*WORK ITEM*
Every line containing the word "computer" must be pulled from the records.

+--

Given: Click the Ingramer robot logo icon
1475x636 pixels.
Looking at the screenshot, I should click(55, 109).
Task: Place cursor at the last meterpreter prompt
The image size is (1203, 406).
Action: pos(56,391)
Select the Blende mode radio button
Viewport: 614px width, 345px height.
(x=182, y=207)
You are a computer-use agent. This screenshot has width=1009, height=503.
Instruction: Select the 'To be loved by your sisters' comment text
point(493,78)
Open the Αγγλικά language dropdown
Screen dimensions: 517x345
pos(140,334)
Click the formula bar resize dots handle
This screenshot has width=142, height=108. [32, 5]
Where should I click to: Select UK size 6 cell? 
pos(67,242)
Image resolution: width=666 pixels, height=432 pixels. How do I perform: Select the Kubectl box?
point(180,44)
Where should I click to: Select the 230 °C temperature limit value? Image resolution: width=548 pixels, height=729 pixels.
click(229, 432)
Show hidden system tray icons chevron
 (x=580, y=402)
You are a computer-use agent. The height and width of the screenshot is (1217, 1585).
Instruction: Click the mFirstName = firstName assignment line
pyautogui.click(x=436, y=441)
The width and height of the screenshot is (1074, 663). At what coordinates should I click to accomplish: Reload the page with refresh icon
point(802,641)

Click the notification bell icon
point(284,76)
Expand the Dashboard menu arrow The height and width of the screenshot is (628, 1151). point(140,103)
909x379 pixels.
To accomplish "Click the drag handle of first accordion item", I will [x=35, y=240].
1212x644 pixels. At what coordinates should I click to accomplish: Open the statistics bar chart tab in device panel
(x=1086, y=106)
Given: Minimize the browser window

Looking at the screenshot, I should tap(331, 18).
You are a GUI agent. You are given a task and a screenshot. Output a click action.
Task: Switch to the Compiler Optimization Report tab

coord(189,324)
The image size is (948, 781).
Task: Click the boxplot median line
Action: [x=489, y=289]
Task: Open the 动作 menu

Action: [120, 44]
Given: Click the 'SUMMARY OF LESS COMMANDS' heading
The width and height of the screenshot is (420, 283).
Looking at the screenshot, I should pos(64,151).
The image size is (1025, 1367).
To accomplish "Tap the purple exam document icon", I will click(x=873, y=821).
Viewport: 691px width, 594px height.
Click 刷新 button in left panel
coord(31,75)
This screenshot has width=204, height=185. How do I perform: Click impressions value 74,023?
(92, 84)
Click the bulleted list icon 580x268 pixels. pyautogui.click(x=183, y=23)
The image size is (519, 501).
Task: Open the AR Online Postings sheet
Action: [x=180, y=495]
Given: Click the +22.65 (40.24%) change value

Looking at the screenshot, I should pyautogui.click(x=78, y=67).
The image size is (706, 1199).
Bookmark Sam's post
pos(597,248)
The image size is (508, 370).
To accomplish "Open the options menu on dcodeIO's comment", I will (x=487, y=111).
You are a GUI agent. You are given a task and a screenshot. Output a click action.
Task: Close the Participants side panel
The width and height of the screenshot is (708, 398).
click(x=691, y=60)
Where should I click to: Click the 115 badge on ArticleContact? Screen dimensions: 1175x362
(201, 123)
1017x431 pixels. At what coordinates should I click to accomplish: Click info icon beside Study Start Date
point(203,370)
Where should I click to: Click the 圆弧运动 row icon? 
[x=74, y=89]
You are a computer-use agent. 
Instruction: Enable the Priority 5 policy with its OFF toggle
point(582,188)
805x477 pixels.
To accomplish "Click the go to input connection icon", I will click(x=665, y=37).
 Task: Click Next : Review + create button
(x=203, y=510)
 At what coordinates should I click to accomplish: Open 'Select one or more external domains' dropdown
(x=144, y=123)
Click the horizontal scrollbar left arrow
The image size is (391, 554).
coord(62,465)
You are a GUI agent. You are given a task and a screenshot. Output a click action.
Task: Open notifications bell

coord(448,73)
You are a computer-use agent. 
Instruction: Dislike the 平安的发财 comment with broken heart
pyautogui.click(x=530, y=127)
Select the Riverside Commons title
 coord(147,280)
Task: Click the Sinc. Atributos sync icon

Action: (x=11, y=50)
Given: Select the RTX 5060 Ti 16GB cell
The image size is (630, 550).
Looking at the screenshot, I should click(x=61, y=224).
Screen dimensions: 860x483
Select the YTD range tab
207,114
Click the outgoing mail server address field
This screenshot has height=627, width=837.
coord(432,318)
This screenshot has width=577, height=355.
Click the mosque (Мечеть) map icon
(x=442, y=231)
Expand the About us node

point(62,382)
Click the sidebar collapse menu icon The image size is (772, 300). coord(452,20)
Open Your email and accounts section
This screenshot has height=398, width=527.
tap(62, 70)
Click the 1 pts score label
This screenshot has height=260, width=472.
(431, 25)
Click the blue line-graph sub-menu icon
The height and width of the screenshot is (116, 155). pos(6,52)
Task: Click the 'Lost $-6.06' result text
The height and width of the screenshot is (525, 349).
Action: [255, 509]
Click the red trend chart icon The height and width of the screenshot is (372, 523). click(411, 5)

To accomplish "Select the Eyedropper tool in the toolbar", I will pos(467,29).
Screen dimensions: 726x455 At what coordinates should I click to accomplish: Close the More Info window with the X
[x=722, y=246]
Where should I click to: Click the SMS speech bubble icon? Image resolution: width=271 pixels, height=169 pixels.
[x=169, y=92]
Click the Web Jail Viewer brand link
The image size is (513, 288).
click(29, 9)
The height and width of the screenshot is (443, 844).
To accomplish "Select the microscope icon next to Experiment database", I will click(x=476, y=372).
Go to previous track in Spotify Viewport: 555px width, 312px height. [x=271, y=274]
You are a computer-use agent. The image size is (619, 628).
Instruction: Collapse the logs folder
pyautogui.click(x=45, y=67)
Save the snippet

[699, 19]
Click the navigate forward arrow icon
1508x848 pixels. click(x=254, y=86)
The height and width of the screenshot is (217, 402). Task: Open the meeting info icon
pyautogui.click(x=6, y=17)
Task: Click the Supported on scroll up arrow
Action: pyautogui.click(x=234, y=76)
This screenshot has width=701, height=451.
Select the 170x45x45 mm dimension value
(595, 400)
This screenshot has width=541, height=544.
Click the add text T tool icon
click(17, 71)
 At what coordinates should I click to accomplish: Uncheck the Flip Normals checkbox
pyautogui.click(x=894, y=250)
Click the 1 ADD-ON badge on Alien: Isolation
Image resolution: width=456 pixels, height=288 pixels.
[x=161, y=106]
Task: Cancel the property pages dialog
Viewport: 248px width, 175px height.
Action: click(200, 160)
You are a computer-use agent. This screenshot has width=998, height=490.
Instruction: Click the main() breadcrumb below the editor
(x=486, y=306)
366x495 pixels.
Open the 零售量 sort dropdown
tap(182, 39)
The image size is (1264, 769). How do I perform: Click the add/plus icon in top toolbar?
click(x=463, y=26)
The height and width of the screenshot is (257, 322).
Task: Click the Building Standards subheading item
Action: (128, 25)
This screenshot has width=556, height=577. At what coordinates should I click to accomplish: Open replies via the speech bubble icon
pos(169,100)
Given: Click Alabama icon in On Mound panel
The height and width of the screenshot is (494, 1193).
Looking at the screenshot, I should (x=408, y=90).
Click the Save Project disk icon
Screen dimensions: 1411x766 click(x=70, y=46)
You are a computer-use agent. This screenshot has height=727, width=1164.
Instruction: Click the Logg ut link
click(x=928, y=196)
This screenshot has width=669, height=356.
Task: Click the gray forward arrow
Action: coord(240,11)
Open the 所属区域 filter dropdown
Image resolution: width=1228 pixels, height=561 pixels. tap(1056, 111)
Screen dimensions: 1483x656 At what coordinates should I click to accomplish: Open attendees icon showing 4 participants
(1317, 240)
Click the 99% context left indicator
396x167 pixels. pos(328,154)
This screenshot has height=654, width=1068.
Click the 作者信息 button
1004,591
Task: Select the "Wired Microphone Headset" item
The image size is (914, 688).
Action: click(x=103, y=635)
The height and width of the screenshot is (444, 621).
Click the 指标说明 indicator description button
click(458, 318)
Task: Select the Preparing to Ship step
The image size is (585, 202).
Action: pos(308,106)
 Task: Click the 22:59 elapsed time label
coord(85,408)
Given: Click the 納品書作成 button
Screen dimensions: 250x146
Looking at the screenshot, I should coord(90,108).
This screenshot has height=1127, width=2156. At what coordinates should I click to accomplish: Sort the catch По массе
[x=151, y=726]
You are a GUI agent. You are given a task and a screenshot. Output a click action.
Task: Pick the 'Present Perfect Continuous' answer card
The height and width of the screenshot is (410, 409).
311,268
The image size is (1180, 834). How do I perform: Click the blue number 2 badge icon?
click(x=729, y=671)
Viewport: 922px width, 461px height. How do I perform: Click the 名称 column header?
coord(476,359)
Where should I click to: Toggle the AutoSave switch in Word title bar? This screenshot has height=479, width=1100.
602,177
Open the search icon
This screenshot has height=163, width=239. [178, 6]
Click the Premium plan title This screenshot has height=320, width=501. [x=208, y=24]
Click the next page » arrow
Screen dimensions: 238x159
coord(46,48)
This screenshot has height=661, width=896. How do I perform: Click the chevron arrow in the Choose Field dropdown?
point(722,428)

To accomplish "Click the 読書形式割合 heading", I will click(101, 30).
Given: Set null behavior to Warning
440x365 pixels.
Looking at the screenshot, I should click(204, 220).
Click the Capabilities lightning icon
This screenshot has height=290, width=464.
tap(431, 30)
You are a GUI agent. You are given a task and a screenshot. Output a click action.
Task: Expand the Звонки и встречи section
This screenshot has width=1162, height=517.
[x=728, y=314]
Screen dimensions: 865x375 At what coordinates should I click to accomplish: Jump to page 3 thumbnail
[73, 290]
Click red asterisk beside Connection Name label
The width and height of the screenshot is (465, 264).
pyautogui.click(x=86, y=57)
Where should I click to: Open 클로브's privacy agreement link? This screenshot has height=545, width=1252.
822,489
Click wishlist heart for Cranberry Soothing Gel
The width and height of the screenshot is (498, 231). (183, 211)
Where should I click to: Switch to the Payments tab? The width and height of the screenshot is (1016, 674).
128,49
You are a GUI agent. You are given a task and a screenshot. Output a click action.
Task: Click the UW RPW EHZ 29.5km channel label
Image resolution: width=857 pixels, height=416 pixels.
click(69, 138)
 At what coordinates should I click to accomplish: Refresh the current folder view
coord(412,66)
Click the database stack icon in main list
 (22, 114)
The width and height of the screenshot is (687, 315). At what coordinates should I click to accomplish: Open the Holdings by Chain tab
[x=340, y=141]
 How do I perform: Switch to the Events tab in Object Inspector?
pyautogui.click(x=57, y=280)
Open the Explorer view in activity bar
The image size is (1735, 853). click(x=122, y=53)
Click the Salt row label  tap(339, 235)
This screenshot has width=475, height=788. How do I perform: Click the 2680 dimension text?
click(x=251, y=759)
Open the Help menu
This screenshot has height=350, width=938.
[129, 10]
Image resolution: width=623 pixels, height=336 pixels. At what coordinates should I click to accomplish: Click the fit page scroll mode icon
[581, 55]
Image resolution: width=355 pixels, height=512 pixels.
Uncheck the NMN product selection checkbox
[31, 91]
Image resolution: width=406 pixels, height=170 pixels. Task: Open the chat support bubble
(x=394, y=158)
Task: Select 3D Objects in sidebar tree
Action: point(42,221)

+--

*OUTPUT FOR THIS TASK*
You are a computer-use agent. This screenshot has width=1009, height=503.
You are a computer-use agent. The height and width of the screenshot is (1217, 1585).
You are a computer-use agent. 
You are a computer-use agent. 
You are a computer-use agent. The image size is (619, 628).
You are a computer-use agent. This screenshot has width=998, height=490.
You are a computer-use agent. This screenshot has height=727, width=1164.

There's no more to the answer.